Conversation history. The handler above takes a single message. Real chat sends the full history each time. Pass messages: ChatMessage[] and forward to Ollama.
Cancellation. When the user navigates away, abort the upstream fetch. Pass an AbortController.signal and call controller.abort() on disconnect.
Backpressure. If your client is slow, the controller’s queue grows. Use controller.desiredSize to detect this and pause reading from Ollama.

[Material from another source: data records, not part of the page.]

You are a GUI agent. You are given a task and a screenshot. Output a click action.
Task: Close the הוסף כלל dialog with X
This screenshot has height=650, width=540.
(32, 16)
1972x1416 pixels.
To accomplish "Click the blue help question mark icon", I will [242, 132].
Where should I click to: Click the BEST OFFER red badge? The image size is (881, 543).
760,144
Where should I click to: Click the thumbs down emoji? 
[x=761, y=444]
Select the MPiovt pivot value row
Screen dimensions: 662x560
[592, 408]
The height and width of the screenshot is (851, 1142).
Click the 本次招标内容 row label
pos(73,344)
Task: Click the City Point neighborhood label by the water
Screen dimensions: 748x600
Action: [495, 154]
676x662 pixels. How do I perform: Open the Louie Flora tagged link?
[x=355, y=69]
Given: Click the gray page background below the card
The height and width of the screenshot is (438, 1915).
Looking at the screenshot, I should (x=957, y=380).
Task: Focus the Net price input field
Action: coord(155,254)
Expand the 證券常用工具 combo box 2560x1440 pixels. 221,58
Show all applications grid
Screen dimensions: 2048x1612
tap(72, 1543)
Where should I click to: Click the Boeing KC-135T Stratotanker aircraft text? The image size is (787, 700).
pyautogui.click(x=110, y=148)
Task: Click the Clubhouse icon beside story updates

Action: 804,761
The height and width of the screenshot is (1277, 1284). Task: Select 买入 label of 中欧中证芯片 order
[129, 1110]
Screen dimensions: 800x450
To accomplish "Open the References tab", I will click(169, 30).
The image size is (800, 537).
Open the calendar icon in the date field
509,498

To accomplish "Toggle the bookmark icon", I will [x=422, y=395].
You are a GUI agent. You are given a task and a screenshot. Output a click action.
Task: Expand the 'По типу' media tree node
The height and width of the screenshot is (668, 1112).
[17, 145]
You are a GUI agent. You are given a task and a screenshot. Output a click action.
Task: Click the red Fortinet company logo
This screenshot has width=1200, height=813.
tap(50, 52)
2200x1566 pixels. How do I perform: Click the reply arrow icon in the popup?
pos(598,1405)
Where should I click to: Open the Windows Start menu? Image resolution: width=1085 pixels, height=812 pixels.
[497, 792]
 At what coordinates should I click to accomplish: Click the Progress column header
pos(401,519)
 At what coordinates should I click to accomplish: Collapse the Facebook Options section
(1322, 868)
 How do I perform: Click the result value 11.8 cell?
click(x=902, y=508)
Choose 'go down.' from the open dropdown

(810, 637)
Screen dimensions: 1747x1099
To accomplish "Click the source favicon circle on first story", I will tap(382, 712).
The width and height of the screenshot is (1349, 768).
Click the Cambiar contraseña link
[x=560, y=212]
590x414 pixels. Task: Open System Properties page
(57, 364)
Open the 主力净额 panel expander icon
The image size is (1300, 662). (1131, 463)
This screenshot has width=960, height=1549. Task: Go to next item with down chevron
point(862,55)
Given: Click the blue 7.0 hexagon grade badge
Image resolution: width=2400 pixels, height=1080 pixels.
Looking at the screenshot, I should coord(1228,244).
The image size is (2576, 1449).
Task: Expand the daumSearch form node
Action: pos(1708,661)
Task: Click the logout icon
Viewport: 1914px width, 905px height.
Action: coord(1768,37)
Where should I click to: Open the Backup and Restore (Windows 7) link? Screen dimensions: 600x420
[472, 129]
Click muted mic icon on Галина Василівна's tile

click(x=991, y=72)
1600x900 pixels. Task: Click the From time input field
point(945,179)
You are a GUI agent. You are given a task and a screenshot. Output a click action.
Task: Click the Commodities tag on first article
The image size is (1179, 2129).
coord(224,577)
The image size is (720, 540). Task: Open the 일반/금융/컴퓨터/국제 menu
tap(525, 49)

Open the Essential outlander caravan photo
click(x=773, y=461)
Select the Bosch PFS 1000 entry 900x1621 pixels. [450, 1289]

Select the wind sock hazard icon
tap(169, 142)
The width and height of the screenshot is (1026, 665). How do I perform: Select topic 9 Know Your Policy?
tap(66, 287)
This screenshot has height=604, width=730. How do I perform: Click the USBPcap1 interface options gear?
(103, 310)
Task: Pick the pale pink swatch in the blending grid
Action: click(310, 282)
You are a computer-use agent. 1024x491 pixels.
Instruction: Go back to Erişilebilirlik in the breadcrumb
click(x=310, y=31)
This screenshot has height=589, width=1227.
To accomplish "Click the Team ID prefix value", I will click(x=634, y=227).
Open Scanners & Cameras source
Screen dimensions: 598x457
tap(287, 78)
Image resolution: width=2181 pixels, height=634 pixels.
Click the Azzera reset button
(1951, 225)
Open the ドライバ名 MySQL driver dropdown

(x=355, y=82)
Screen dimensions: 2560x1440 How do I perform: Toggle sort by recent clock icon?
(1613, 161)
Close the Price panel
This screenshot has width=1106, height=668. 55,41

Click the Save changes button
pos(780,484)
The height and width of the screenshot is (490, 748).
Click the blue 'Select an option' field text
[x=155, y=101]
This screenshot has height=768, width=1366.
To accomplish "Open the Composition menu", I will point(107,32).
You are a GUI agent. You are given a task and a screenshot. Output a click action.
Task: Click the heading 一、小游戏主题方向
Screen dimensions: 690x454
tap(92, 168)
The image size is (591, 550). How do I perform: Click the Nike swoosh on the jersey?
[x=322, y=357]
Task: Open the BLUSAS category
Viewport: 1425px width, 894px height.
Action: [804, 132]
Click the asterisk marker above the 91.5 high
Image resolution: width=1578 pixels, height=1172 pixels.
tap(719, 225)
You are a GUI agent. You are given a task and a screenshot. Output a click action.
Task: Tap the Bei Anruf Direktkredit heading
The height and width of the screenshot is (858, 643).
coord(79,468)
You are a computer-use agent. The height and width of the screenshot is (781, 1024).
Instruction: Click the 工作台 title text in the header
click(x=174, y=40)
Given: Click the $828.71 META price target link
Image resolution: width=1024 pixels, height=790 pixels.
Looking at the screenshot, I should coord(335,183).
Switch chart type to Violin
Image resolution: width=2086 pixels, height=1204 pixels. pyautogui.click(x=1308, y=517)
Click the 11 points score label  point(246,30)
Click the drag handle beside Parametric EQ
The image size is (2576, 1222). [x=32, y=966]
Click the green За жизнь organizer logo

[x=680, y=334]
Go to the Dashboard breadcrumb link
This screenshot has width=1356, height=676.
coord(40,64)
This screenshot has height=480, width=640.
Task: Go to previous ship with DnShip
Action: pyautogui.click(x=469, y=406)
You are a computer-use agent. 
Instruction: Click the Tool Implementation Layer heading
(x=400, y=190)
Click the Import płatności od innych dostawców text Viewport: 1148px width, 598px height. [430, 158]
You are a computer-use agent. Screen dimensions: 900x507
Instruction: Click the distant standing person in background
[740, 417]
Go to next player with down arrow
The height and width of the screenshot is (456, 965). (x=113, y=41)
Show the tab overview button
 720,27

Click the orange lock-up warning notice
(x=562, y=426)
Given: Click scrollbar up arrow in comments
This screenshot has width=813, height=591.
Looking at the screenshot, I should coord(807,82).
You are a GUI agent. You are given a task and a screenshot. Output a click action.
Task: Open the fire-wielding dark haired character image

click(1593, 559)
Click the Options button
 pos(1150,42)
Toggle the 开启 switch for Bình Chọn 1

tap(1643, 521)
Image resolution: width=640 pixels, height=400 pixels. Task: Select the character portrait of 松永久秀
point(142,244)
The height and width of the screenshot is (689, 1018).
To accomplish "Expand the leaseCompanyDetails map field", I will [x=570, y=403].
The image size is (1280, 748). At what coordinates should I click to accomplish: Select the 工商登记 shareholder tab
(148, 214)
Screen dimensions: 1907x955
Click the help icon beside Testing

Vercel deployment. Edge Runtime works for this pattern but has a 30-second function timeout. For longer generations, use Node Runtime or self-host. Local models running on your dev machine are obviously not callable from Vercel — for production, you’d swap.

上述骨架代码适用于本地开发。若要上线：

身份验证：在打开上游流之前，在路由处理器中添加身份验证检查。否则，任何拥有你 URL 的人都可以耗尽你的本地 CPU。
对话历史：上述处理器只处理单条消息。真正的聊天每次都会发送完整历史记录。请传递 messages: ChatMessage[] 并转发给 Ollama。
取消请求：当用户离开页面时，中止上游 fetch。传递 AbortController.signal 并在断开连接时调用 controller.abort()。
背压处理：如果客户端处理缓慢，控制器的队列会增长。使用 controller.desiredSize 检测此情况并暂停从 Ollama 读取数据。
Vercel 部署：Edge Runtime 支持此模式，但有 30 秒的函数超时限制。对于更长的生成任务，请使用 Node Runtime 或自托管。在开发机上运行的本地模型显然无法从 Vercel 调用——生产环境中，你需要替换为远程模型服务。